[Page extract]
· · ·

A month ago, 43-year-old industrial worker V Nagaraj from Coimbatore’s Thiruvalluvar Nagar in Tamil Nadu died after he hit a wild boar, while on his motorcycle. An official suspects the animal may have come from the nearby forests. In another incident, a 50-year-old died in Goa’s Varkhand village, after being attacked by a wild boar. The victim, Ankush Parab, had gone to the forest to graze his cattle.
In many parts of India, depleting forest cover and the absence of fodder within it, pushes wild boars to raid crops in villages, and enter urban areas. This not only poses a threat to life, but also agriculture. In June 2020, a female wild elephant in North Kerala died, after eating food materials stuffed with local crude bombs. Investigations found that the elephant had fallen prey to the crude bait, initially meant for wild boars.

· · ·

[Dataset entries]
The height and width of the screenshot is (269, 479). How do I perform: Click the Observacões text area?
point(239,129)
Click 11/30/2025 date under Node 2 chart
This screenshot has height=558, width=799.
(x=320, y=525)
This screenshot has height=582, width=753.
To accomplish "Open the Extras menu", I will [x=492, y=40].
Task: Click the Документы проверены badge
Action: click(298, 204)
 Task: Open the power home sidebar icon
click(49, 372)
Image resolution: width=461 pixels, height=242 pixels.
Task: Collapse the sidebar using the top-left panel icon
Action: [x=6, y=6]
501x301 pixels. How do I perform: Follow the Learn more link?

· · ·

[Task]
From the page extract on wild boar conflicts in India, list every kind of animal it mentions.

[The answer]
- Wild boar
- Wild elephant
- Cattle